Lines from the top of the entries down to the line with "This screenshot has height=720, width=1122." must be set down exactly as they stand, with both ends retained.

::::::

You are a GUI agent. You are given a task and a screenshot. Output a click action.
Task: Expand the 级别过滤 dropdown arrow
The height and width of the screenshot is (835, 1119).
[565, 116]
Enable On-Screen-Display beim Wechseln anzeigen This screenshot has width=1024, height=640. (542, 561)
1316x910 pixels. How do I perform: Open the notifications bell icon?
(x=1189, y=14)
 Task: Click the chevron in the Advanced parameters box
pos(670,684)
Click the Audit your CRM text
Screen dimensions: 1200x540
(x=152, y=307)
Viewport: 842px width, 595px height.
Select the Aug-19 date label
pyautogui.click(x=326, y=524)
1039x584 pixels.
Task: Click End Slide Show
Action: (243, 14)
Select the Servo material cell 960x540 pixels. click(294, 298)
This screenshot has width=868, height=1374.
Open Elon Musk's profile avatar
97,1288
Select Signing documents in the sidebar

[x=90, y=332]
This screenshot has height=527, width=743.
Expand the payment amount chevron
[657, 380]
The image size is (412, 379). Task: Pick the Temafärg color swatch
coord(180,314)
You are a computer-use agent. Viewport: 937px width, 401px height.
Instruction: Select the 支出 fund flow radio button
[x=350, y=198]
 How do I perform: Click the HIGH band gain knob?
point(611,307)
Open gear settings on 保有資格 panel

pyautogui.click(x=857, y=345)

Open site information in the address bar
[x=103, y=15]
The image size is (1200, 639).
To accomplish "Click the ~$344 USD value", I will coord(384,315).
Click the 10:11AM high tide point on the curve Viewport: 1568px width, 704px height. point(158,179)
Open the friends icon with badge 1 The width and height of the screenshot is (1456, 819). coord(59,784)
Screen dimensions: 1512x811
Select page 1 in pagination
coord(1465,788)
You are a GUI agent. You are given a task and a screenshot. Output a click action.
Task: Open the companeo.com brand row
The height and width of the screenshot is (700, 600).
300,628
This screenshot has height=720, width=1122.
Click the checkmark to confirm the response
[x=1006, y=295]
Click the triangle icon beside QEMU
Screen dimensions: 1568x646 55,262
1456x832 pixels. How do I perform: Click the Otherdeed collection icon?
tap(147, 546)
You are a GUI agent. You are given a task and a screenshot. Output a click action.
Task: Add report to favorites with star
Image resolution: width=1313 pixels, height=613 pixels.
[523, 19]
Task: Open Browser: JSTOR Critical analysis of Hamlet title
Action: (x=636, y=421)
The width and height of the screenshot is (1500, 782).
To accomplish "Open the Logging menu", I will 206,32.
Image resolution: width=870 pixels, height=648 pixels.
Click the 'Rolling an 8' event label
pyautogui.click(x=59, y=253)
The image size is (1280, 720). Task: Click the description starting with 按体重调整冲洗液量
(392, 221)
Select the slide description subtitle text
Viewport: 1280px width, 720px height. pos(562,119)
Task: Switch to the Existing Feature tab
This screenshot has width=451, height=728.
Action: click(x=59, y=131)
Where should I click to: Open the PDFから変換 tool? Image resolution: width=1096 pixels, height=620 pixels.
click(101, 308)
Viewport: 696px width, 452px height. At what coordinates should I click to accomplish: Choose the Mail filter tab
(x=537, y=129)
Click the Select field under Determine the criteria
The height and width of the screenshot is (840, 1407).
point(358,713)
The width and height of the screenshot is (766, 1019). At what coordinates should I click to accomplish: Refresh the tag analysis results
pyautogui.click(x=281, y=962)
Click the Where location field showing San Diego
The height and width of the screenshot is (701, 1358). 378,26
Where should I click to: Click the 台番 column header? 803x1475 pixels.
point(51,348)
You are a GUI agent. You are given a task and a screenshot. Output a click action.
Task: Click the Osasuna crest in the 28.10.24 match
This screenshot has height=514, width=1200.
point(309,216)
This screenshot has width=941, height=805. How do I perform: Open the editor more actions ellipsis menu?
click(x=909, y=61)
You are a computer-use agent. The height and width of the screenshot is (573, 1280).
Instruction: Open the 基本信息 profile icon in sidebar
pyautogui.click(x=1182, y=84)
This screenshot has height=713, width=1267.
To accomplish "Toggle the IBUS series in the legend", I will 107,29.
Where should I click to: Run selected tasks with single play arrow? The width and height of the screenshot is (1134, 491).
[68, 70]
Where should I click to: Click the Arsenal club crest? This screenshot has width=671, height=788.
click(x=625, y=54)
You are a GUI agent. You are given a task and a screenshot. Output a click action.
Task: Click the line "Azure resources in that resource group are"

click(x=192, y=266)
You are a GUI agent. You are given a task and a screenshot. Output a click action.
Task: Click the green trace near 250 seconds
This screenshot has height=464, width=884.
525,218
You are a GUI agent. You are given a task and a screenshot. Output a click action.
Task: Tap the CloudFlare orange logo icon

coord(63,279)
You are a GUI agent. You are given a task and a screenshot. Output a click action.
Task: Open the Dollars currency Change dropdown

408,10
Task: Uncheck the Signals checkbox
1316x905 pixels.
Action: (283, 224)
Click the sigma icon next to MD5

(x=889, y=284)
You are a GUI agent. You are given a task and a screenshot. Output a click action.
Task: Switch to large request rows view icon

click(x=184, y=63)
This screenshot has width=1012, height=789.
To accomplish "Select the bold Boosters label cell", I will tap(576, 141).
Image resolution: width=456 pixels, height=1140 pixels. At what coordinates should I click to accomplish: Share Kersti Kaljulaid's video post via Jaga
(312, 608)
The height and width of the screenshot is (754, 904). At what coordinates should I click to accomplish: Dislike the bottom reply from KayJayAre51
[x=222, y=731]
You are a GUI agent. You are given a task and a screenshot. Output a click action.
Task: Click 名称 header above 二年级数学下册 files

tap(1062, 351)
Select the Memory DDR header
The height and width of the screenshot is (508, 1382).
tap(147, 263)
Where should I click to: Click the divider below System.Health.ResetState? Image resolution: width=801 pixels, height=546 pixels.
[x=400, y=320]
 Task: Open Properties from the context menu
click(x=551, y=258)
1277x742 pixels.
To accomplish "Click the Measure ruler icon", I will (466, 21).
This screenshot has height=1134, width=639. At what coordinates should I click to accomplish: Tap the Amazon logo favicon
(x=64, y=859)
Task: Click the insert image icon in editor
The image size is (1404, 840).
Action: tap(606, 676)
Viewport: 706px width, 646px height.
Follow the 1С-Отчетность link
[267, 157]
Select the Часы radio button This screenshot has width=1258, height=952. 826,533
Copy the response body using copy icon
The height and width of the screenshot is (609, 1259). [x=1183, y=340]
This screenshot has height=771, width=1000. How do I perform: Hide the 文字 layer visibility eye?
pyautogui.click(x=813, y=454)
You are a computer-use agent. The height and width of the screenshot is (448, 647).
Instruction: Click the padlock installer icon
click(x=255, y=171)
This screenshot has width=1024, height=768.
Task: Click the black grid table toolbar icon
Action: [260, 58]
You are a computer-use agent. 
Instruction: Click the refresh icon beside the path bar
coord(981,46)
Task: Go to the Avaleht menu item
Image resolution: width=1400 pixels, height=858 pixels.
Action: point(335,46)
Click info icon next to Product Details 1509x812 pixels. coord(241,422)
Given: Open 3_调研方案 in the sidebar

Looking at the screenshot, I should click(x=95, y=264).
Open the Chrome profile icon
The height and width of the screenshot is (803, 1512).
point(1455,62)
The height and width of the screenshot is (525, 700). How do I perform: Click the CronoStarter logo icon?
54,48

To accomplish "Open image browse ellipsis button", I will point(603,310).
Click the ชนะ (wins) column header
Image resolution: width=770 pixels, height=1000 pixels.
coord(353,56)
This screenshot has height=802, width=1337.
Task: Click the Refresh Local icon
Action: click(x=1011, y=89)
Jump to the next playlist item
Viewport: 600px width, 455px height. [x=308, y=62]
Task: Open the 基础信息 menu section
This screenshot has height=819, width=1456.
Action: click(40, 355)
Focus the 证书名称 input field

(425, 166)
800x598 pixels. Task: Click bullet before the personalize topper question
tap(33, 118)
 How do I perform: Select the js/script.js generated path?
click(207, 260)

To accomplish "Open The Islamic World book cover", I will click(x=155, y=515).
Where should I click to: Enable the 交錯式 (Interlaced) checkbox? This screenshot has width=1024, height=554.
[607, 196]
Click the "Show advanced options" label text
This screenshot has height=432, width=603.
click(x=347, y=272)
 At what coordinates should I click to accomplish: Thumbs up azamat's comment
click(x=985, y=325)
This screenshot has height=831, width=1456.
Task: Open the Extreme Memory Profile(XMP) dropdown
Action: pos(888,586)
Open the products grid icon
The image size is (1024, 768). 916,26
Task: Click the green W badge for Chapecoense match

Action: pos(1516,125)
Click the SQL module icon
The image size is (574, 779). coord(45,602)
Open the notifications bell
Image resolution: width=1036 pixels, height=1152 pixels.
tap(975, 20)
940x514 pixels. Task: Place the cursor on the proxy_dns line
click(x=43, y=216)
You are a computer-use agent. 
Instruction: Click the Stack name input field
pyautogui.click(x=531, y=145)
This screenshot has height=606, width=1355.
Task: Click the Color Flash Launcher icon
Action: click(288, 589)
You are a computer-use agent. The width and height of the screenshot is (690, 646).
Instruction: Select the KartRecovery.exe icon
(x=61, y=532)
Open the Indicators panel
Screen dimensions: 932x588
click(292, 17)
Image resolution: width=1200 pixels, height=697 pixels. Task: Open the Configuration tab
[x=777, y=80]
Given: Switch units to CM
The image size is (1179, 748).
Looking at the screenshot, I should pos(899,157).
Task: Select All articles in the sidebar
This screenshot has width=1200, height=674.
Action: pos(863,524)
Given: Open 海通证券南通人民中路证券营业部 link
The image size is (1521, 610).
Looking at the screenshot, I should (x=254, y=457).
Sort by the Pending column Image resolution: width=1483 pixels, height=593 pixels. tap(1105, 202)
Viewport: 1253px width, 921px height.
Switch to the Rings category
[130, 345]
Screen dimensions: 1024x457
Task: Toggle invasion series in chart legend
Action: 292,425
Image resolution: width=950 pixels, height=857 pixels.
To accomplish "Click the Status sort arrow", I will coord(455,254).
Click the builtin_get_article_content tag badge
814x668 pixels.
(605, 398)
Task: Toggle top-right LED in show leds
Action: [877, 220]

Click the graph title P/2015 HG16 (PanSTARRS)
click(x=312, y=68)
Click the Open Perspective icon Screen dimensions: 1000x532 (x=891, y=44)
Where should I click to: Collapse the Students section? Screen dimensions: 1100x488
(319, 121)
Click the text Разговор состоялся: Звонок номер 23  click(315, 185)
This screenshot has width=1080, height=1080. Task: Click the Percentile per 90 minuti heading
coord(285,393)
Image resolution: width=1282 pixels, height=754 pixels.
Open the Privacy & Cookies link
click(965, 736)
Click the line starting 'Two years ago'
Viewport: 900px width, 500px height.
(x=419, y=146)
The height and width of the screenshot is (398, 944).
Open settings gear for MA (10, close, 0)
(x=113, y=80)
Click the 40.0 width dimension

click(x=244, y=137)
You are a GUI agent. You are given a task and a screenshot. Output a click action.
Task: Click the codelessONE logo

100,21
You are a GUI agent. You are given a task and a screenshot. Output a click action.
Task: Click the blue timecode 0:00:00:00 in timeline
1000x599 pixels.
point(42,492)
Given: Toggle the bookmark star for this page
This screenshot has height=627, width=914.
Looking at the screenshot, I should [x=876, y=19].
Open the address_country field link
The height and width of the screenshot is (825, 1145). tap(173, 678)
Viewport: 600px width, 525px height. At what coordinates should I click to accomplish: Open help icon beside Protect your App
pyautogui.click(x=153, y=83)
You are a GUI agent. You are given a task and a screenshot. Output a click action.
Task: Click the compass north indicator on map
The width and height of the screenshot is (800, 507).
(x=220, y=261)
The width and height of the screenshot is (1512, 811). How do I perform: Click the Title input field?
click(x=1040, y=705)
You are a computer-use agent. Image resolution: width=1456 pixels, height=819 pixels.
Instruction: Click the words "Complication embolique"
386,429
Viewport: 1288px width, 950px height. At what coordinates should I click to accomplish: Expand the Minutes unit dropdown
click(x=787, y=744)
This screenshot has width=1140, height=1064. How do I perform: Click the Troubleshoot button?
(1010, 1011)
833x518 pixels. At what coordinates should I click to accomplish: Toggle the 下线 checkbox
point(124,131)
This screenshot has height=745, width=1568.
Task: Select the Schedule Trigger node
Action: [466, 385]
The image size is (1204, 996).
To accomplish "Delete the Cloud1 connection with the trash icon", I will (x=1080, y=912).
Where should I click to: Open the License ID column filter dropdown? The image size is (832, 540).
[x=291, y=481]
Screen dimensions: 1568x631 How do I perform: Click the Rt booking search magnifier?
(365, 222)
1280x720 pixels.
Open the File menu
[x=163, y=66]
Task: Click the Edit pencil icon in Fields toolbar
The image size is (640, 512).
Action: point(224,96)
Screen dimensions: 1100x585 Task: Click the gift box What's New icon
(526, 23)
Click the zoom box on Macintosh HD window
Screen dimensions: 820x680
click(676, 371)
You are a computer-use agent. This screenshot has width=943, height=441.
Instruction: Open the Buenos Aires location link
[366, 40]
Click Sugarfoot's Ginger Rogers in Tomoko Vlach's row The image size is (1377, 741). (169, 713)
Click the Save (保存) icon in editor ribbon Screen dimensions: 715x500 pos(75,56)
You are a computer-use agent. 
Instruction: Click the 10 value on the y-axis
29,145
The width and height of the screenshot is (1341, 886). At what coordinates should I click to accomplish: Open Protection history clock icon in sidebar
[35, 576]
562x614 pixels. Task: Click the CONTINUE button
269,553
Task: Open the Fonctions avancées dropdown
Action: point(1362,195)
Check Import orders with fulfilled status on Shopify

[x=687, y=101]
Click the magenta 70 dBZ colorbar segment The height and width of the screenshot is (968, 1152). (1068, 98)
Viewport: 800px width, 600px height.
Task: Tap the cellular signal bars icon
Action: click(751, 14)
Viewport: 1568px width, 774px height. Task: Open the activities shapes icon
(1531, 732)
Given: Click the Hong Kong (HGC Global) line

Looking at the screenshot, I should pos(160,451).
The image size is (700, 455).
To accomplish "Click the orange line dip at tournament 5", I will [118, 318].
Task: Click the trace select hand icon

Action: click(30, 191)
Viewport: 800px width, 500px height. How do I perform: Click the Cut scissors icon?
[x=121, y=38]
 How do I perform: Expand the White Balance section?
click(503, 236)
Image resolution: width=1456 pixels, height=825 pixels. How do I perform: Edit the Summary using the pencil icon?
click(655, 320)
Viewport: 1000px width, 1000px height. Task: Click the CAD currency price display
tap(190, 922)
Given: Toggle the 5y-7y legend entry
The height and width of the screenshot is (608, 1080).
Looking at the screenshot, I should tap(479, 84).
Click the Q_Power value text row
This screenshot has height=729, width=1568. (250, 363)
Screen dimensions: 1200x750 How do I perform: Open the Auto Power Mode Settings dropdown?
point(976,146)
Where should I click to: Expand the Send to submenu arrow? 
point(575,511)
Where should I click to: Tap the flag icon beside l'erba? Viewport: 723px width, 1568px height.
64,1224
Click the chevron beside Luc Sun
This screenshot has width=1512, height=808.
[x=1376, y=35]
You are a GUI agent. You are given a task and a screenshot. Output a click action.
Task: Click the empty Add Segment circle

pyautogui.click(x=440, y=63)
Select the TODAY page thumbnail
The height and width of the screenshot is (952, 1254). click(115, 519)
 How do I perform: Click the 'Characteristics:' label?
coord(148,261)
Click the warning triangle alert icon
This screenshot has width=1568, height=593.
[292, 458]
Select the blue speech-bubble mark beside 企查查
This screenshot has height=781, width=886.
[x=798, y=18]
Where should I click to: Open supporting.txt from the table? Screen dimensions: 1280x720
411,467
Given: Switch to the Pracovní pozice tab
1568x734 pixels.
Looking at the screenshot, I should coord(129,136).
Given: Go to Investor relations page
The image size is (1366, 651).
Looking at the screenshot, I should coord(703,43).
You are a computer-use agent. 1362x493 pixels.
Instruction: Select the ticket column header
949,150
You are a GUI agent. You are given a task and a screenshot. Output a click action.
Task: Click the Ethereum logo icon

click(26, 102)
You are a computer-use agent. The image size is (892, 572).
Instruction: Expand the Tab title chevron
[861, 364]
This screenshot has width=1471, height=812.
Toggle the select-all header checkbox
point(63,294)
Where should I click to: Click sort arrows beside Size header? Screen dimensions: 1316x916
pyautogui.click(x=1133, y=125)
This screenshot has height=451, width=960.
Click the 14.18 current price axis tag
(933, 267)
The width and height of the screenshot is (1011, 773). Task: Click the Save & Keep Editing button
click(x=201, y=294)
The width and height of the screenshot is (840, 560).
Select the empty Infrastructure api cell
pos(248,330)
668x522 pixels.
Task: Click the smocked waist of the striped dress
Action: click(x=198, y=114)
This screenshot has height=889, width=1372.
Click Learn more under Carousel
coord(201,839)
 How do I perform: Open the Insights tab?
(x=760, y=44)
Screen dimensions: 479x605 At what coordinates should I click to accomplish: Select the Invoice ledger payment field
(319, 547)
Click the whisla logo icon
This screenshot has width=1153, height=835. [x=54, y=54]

::::::

* _EXPECTED ANSWER_
You are a GUI agent. You are given a task and a screenshot. Output a click action.
Task: Expand the 级别过滤 dropdown arrow
The height and width of the screenshot is (835, 1119).
[565, 116]
Enable On-Screen-Display beim Wechseln anzeigen This screenshot has width=1024, height=640. (542, 561)
1316x910 pixels. How do I perform: Open the notifications bell icon?
(x=1189, y=14)
 Task: Click the chevron in the Advanced parameters box
pos(670,684)
Click the Audit your CRM text
Screen dimensions: 1200x540
(x=152, y=307)
Viewport: 842px width, 595px height.
Select the Aug-19 date label
pyautogui.click(x=326, y=524)
1039x584 pixels.
Task: Click End Slide Show
Action: (243, 14)
Select the Servo material cell 960x540 pixels. click(294, 298)
This screenshot has width=868, height=1374.
Open Elon Musk's profile avatar
97,1288
Select Signing documents in the sidebar

[x=90, y=332]
This screenshot has height=527, width=743.
Expand the payment amount chevron
[657, 380]
The image size is (412, 379). Task: Pick the Temafärg color swatch
coord(180,314)
You are a computer-use agent. Viewport: 937px width, 401px height.
Instruction: Select the 支出 fund flow radio button
[x=350, y=198]
 How do I perform: Click the HIGH band gain knob?
point(611,307)
Open gear settings on 保有資格 panel

pyautogui.click(x=857, y=345)

Open site information in the address bar
[x=103, y=15]
The image size is (1200, 639).
To accomplish "Click the ~$344 USD value", I will coord(384,315).
Click the 10:11AM high tide point on the curve Viewport: 1568px width, 704px height. point(158,179)
Open the friends icon with badge 1 The width and height of the screenshot is (1456, 819). coord(59,784)
Screen dimensions: 1512x811
Select page 1 in pagination
coord(1465,788)
You are a GUI agent. You are given a task and a screenshot. Output a click action.
Task: Open the companeo.com brand row
The height and width of the screenshot is (700, 600).
300,628
This screenshot has height=720, width=1122.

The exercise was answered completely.